P3440R2
Add mask_from_count function to std::simd

Published Proposal,

This version:
http://wg21.link/P3440R2
Author:
(Intel)
Audience:
LEWG
Project:
ISO/IEC 14882 Programming Languages — C++, ISO/IEC JTC1/SC22/WG21

Abstract

Proposal to add std::simd::mask_from_count function to create a mask containing an exact number of set bits. Such a function is notably useful for handling loop remainders.

1. Revision History

1.1. R2

1.2. R1

2. Motivation

When iterating over large dynamic data sets using std::simd there will inevitably be situations where the very last block of data doesn’t fill the entire std::simd object. This remainder needs to be processed using a partially filled std::simd object. For example:

void fn(std::span<float> data)
{
  using V = simd::vec<float>;
  auto count = data.size();

  // Process complete SIMD blocks.
  auto wholeBlocks = count / V::size();
  for (int i = 0; i < wholeBlocks; ++i)
  {
    auto block = simd::unchecked_load<V>(data.subspan(i * V::size()));
    process(block); // Process an entire simd-worth of data.
  }

  // Process the remainder.
  auto remainder = count % V::size();
  if (remainder > 0)
  {
    auto remainderBlock = simd::partial_load<V>(data.last(remainder));
    auto remainderMask = simd::mask_from_count<V>(remainder);
    process(remainderBlock, remainderMask); // Do the work on part of the SIMD only.
  }
}

In this example the remainder has been handled by creating a mask in which only the bits [0..remainder) are active. Note that the partial load of the remainder has been handled using the partial_load function which is memory-safe and likely to be efficiently implemented. However, the processing itself is taking a basic_vec and only operating on the subset of its elements which correspond to the remainder, and for this processing a suitable remainder mask must still be generated.
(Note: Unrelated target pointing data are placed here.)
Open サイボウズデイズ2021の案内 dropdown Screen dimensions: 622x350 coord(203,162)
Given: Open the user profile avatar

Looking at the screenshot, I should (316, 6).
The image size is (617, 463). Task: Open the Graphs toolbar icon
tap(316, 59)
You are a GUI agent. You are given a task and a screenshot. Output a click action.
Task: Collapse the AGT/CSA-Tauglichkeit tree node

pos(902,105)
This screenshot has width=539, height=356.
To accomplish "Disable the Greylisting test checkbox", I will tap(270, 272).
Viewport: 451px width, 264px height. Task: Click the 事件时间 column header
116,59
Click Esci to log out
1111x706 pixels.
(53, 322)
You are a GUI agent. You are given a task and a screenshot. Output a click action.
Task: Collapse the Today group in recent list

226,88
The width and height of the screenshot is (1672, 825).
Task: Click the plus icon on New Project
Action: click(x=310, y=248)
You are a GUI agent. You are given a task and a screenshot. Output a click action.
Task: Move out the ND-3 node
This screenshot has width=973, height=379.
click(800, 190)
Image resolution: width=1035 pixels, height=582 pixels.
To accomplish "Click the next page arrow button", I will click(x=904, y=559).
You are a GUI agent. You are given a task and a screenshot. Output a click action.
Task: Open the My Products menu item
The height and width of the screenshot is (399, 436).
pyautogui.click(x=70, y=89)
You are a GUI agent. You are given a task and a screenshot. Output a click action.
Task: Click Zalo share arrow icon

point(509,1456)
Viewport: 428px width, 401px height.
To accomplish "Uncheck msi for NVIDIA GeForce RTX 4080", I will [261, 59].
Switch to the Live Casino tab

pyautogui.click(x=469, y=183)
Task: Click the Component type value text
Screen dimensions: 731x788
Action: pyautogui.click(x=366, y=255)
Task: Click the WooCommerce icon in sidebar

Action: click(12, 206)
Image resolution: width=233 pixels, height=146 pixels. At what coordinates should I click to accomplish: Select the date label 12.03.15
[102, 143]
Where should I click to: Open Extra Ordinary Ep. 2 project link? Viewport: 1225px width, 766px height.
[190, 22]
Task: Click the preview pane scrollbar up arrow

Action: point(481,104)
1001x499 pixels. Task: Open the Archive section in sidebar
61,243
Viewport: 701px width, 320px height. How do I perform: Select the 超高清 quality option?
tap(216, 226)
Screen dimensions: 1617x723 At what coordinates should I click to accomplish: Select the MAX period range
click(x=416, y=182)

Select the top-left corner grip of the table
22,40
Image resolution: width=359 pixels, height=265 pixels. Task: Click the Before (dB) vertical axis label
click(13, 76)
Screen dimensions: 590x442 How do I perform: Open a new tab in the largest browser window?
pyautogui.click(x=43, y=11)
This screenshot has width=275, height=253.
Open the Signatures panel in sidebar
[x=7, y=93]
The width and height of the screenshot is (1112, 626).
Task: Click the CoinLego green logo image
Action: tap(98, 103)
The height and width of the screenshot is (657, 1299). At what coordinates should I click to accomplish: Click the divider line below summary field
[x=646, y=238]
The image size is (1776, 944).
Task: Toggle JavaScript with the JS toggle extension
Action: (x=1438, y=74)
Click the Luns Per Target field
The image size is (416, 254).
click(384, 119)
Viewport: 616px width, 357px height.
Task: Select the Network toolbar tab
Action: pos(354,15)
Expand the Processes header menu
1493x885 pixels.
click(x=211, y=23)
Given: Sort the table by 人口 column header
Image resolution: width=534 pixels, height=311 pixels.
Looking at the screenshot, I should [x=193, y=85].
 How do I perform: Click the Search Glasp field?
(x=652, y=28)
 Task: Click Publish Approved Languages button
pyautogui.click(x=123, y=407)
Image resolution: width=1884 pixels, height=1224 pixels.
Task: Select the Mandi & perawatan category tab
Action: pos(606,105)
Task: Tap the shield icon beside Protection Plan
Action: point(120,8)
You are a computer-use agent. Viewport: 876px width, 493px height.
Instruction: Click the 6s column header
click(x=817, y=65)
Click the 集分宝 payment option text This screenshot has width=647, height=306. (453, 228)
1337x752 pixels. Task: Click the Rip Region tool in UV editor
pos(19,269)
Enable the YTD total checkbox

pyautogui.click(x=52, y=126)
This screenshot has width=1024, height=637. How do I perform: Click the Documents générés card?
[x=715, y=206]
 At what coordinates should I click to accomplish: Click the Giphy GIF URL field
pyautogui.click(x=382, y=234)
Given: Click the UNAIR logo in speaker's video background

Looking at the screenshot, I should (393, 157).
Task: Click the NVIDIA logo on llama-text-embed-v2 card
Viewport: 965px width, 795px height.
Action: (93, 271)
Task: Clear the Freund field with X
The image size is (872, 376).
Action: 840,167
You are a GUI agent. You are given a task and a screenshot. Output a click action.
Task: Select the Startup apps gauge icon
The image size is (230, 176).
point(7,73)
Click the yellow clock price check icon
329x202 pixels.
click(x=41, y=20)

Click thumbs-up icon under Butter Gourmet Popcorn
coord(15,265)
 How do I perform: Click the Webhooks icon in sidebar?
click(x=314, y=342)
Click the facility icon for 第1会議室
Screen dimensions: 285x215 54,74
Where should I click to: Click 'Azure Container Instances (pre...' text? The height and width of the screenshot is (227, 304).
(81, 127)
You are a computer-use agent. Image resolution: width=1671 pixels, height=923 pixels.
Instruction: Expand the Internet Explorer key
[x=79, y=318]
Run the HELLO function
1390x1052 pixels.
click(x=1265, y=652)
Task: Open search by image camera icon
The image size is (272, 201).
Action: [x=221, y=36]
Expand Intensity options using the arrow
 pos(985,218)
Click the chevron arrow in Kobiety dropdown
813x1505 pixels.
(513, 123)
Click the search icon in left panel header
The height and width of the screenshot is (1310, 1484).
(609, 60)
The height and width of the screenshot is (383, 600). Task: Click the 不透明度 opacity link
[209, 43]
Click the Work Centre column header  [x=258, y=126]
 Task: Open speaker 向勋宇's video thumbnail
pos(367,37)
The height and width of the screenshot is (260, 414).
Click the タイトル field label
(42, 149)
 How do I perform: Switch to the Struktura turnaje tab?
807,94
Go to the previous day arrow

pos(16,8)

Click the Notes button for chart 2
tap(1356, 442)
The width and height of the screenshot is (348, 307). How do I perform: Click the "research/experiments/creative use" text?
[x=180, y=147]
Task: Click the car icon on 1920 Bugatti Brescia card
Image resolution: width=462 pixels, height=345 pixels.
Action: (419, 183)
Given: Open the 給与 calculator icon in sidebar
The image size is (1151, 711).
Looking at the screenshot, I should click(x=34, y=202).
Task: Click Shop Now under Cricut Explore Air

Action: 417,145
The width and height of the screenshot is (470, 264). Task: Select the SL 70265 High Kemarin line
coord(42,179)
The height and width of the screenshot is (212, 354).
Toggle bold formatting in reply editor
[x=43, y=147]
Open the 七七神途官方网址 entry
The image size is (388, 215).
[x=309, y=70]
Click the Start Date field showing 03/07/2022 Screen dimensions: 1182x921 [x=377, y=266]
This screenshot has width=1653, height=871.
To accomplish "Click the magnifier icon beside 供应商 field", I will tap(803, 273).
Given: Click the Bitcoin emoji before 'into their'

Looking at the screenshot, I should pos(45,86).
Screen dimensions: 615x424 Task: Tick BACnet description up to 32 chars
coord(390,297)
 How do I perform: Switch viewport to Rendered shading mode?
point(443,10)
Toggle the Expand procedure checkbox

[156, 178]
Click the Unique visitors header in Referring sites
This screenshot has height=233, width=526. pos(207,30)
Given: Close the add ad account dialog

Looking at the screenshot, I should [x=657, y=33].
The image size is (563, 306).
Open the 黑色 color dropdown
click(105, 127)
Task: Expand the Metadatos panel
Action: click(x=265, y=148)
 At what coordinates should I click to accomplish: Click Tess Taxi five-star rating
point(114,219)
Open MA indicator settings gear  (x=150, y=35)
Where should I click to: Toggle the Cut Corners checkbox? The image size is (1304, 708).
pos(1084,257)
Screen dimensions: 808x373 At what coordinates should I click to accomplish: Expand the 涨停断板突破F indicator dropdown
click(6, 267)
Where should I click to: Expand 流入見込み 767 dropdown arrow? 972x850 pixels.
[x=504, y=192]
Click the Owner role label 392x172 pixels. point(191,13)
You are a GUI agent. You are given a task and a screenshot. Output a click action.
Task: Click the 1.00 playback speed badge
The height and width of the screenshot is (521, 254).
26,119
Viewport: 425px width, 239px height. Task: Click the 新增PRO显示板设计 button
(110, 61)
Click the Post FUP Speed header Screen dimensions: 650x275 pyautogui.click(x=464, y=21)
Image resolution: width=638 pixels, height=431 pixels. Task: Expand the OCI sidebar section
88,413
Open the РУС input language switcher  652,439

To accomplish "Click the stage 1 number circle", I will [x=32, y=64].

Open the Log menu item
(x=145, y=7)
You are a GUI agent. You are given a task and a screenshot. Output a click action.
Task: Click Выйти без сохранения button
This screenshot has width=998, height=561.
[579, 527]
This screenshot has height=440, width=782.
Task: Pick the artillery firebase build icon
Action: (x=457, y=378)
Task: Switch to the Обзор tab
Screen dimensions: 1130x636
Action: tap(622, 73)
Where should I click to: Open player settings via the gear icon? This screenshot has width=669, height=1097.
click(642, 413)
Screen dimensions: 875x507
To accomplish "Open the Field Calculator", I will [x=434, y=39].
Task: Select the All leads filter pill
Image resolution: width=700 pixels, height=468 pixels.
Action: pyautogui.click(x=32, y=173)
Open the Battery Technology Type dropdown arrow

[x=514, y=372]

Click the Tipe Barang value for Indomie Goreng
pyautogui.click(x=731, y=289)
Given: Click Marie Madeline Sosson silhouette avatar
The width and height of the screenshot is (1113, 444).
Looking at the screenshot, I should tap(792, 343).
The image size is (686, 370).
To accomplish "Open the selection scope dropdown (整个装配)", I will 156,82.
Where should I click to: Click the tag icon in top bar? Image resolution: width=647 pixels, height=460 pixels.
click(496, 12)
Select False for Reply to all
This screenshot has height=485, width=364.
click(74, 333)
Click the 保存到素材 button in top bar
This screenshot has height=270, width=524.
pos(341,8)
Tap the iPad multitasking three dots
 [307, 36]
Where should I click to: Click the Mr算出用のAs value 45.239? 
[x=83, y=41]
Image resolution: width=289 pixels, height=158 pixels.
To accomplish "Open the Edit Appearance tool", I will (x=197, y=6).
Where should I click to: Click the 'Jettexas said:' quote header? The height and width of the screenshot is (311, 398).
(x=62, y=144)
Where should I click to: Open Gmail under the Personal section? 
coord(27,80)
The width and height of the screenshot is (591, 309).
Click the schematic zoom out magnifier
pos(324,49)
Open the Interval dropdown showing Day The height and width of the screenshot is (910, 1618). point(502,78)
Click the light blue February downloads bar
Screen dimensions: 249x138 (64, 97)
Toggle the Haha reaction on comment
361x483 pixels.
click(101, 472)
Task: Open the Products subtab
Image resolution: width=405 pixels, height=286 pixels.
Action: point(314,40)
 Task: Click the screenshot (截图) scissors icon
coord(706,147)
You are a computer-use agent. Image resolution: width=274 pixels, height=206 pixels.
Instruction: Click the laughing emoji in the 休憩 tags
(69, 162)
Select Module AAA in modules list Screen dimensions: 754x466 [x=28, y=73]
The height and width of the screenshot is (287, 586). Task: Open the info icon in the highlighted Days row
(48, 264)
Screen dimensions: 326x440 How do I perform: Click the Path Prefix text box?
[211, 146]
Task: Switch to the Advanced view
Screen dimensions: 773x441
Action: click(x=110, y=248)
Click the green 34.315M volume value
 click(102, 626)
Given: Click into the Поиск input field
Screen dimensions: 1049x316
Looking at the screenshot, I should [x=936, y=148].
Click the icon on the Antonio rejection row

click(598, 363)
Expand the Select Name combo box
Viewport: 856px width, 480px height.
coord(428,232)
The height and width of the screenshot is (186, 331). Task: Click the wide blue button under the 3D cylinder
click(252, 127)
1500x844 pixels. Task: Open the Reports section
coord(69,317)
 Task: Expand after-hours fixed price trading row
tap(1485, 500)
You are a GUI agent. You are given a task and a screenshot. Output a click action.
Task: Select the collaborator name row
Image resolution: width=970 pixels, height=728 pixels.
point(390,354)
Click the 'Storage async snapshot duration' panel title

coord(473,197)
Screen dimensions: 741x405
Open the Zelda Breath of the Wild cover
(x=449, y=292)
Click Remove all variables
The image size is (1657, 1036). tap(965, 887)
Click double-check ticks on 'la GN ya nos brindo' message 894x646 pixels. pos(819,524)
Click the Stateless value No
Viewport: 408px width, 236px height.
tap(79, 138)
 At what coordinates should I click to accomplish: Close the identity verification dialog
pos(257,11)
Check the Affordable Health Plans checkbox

Beyond loop remainders, mask_from_count is useful whenever std::simd values are generated or computed rather than loaded from memory, including cryptographic block operations, algorithmic computations (generated sequences, transforms), and operations on previously-loaded data.

Without mask_from_count, there are several ways to create that mask, three variants of which are illustrated here:

int numRemainderBits = ...  ;

// This is quite compact, but will have some runtime conversion to deal
// with the `float` comparison.
auto remainder1 = simd::iota<vec<float>> < numRemainderBits;

// Like the previous, but explicitly avoid the runtime conversion to float.
auto tmp = simd::iota<vec<uint32_t>> < numRemainderBits; // Create an n-element mask.
auto remainder2 = mask<float>(tmp); // Convert to the correct type of mask.

// Use the facilities of new mask to build directly from an integer bit set.  This
// generates efficient code on compact mask machines (e.g., Intel AVX-512, AVX-10).
// It doesn’t handle masks containing more than 64 elements without a change in type.
auto m = (uint64_t(1) << numRemainderBits) - 1;
auto remainder3 = mask<float>(m);

One serious issue with this selection of methods is that there is no single obvious style to use to generate the best code across a range of targets. For example, the last method works well on compact-mask targets (e.g., Intel AVX-512), but poorly on wide-mask targets (e.g., Intel SSE). Adding conditional code around the mask to reflect on the target and generate the mask differently just leads to a reduction in portability and an increase in verbosity.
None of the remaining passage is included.